Third part: $$-4x = -4 \times 7 = -28$$.
Fourth part: $$+28$$.
Now, let's combine these parts: $$343 - 343 - 28 + 28$$.
$$343 - 343 = 0$$.
$$-28 + 28 = 0$$.
So, $$0 + 0 = 0$$.
Since $$0 = 0$$, the number 7 is a real solution to the equation.

**step5** Observing patterns for other possible solutions

From our previous observation, we found that the equation could be seen as having parts that share $$(x-7)$$ and another part that relates to $$(x^2-4)$$. For the whole equation to be true, if $$(x-7)$$ is not zero, then the other part, which is like $$(x^2-4)$$, must be zero.
Let's consider the situation where $$(x^2-4)$$ must be zero. This means $$x^2$$ must be equal to $$4$$.
We need to find a number 'x' that, when multiplied by itself ($$x \times x$$), gives 4.
One such number is 2, because $$2 \times 2 = 4$$. Let's test if $$x=2$$ makes the original equation true.

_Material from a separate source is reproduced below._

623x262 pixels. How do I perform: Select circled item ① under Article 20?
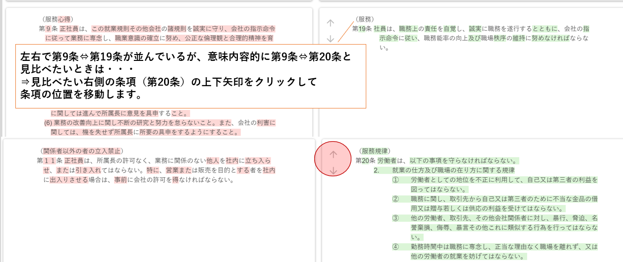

**step6** Checking the second possible solution: x = 2

Let's replace every 'x' in the equation $$x^{3}-7 x^{2}-4 x+28=0$$ with the number 2.
First part: $$x^3 = 2 \times 2 \times 2$$.
$$2 \times 2 = 4$$.
$$4 \times 2 = 8$$. So, $$x^3 = 8$$.
Second part: $$-7x^2 = -7 \times (2 \times 2)$$.
$$2 \times 2 = 4$$.
$$-7 \times 4 = -28$$. So, $$-7x^2 = -28$$.
Third part: $$-4x = -4 \times 2 = -8$$.
Fourth part: $$+28$$.
Now, let's combine these parts: $$8 - 28 - 8 + 28$$.
$$8 - 28 = -20$$.
$$-8 + 28 = 20$$.
So, $$-20 + 20 = 0$$.
Since $$0 = 0$$, the number 2 is a real solution to the equation.

**step7** Considering negative numbers for the third solution

We found that $$x^2$$ should be 4. Besides 2, there is another number that, when multiplied by itself, gives 4. This number is -2, because $$(-2) \times (-2) = 4$$. Elementary school students learn about negative numbers and how they can be used. Let's test if $$x=-2$$ makes the original equation true.

**step8** Checking the third possible solution: x = -2

Let's replace every 'x' in the equation $$x^{3}-7 x^{2}-4 x+28=0$$ with the number -2.
First part: $$x^3 = (-2) \times (-2) \times (-2)$$.
$$(-2) \times (-2) = 4$$.
$$4 \times (-2) = -8$$. So, $$x^3 = -8$$.
Second part: $$-7x^2 = -7 \times ((-2) \times (-2))$$.
$$(-2) \times (-2) = 4$$.
$$-7 \times 4 = -28$$. So, $$-7x^2 = -28$$.
Third part: $$-4x = -4 \times (-2)$$.
When we multiply two negative numbers, the result is a positive number.
$$(-4) \times (-2) = 8$$. So, $$-4x = 8$$.
Fourth part: $$+28$$.
Now, let's combine these parts: $$-8 - 28 + 8 + 28$$.
$$-8 + 8 = 0$$.
$$-28 + 28 = 0$$.
So, $$0 + 0 = 0$$.
Since $$0 = 0$$, the number -2 is a real solution to the equation.

**step9** Stating the solutions

Based on our checks, the real numbers that make the equation $$x^{3}-7 x^{2}-4 x+28=0$$ true are 7, 2, and -2. These are the real solutions to the polynomial equation.